Во дворе было тихо - соседи сидели на заборе и смотрели на мою мать.
Мать, не взглянув на них, оставила посреди двора санки и пошла в дом.
- Миша, - сказала она отцу. - Ты весь в крови. Подойди-ка сюда, я полью тебе. Надо помыть лицо.
Отец подошел к матери, она полила ему на руки, и он помыл себе лицо.
- Молокановы сидят на нашем заборе, - сказала мать.
- Пусть сидят, - сказал отец.
- Они уже не сидят, - сказал я, подойдя к окну. - Они стоят у окна.
Молокановы слезли с забора, подошли к нашему окну и, задрав головы, смотрели к нам в дом.
- Миша, - сказала мать, - что надо Молокановым? Они смотрят к нам в дом.
- Не знаю, - сказал отец, - что им надо. Пусть смотрят.
Я стоял у окна и смотрел на Молокановых, глядевших к нам в дом. Здесь была вся их семейка, даже старуха Молоканиха слезла с печки и пришла к нам под окно посмотреть на нас. Она звала меня пальцем. Я вышел к ней.
- Позови мать, - сказали Молокановы.
Я покачал головой.
- А зачем вам ее?
- Надо, - сказал Молоканов.
Мать моя вышла к Молокановым.
- Елизавета, - сказал Молоканов. - Побей мужа.
- Побей мужа, - сказала Молоканиха, - муж у тебя дурак.

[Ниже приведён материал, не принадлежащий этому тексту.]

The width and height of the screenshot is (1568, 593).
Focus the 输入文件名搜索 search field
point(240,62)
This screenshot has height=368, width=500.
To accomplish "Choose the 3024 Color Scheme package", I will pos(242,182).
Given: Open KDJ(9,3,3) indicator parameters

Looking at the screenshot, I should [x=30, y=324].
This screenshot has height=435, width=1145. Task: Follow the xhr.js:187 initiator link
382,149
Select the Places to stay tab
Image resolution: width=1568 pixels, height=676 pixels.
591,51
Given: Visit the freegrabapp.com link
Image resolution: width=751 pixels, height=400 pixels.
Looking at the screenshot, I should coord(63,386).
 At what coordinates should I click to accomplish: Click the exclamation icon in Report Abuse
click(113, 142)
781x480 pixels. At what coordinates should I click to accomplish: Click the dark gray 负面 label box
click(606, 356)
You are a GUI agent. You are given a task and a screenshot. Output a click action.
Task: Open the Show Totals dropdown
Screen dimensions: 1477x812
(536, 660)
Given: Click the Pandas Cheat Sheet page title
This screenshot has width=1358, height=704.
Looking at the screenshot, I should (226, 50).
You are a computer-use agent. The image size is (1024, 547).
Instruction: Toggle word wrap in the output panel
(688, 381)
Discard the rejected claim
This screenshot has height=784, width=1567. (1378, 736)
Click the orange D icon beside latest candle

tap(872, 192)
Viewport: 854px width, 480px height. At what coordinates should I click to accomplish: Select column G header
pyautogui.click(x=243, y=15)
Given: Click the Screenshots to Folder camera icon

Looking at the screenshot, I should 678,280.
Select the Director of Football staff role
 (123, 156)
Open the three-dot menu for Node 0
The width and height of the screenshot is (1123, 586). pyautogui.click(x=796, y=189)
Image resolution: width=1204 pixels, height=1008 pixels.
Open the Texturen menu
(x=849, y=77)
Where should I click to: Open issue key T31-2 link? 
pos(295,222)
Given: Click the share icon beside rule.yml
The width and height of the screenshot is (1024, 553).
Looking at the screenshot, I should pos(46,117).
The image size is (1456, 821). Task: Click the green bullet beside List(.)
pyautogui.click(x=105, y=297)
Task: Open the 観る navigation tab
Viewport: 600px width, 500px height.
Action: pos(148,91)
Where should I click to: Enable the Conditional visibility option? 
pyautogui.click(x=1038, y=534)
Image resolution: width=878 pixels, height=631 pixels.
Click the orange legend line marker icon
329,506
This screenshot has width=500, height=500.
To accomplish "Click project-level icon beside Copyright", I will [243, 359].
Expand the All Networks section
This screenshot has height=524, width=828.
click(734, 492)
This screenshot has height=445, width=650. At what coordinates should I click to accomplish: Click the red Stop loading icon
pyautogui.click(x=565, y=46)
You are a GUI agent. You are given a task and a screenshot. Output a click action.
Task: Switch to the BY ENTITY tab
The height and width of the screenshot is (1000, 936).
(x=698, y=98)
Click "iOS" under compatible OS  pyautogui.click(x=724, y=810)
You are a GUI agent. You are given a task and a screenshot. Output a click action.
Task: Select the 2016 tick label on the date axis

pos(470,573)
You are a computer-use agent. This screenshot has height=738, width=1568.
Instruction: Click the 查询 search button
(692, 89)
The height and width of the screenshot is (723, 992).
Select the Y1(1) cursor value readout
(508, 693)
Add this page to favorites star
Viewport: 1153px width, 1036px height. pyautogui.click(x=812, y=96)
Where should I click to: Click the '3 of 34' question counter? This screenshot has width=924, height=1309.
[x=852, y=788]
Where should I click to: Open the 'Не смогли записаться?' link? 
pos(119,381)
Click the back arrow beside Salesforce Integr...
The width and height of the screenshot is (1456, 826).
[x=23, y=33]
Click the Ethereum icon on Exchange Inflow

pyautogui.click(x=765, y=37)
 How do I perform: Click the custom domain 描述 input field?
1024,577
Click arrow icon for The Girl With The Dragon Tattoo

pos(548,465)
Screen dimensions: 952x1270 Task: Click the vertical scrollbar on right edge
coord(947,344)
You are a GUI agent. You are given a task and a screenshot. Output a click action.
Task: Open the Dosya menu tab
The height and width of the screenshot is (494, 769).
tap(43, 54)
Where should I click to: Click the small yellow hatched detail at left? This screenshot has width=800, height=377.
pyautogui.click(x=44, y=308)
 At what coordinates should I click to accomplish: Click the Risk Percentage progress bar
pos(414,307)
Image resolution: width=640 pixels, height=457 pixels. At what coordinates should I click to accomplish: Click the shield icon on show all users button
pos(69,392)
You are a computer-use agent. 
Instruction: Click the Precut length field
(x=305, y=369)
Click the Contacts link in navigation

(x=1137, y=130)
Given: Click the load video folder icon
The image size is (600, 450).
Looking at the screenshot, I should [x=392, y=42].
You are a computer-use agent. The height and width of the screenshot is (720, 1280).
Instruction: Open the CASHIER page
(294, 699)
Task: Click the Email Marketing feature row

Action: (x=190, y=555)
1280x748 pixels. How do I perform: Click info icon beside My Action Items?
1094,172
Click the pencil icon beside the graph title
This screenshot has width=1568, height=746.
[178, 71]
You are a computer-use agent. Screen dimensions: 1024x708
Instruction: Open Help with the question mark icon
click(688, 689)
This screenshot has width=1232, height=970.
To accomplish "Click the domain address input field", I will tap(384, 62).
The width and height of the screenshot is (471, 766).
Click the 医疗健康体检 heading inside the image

- Проучи мужа, - сказал Молоканов. - Не то мы его проучим, твоего мужа.
- Муж у тебя вор, - сказала Молоканиха. - Он украл у Сычуговых пилу.
Мать вернулась в дом.
- Миша, - сказала она, - они ждут, когда я тебя побью.
- Пусть ждут, - сказал отец.
Мать моя поставила самовар, но угли не разгорались, и она стала дуть в трубу, чтоб они разгорелись. Уж не для Молокановых ли она поставила самовар?
- Миша, - сказала мать, - где пила, которую ты украл у Сычуговых?
- Не знаю, - сказал отец.
- Где пила? Покажи мне ее. Надо вернуть им пилу.
- Какую пилу?
- Новую пилу, что Сычуговы привезли вчера из города. Молокановы говорят, что ты украл пилу.
- Пусть говорят, - сказал отец.
Мать принесла ведро и отвернула кран у самовара. Кипяток побежал в ведро.
- Где пила, Миша? Мне надо знать.
- Спроси у Молокановых. Может, они знают.
- Миша, я хочу знать правду. Где пила?
- Спроси у Молокановых, они знают правду. Я не видал пилы. Спроси у Молокановых, где пила.
Мать подняла ведро и вышла под окно, где стояли Молокановы.
Молокановы подошли к ней, и она ошпарила их, облила их кипятком из ведра, как клопов.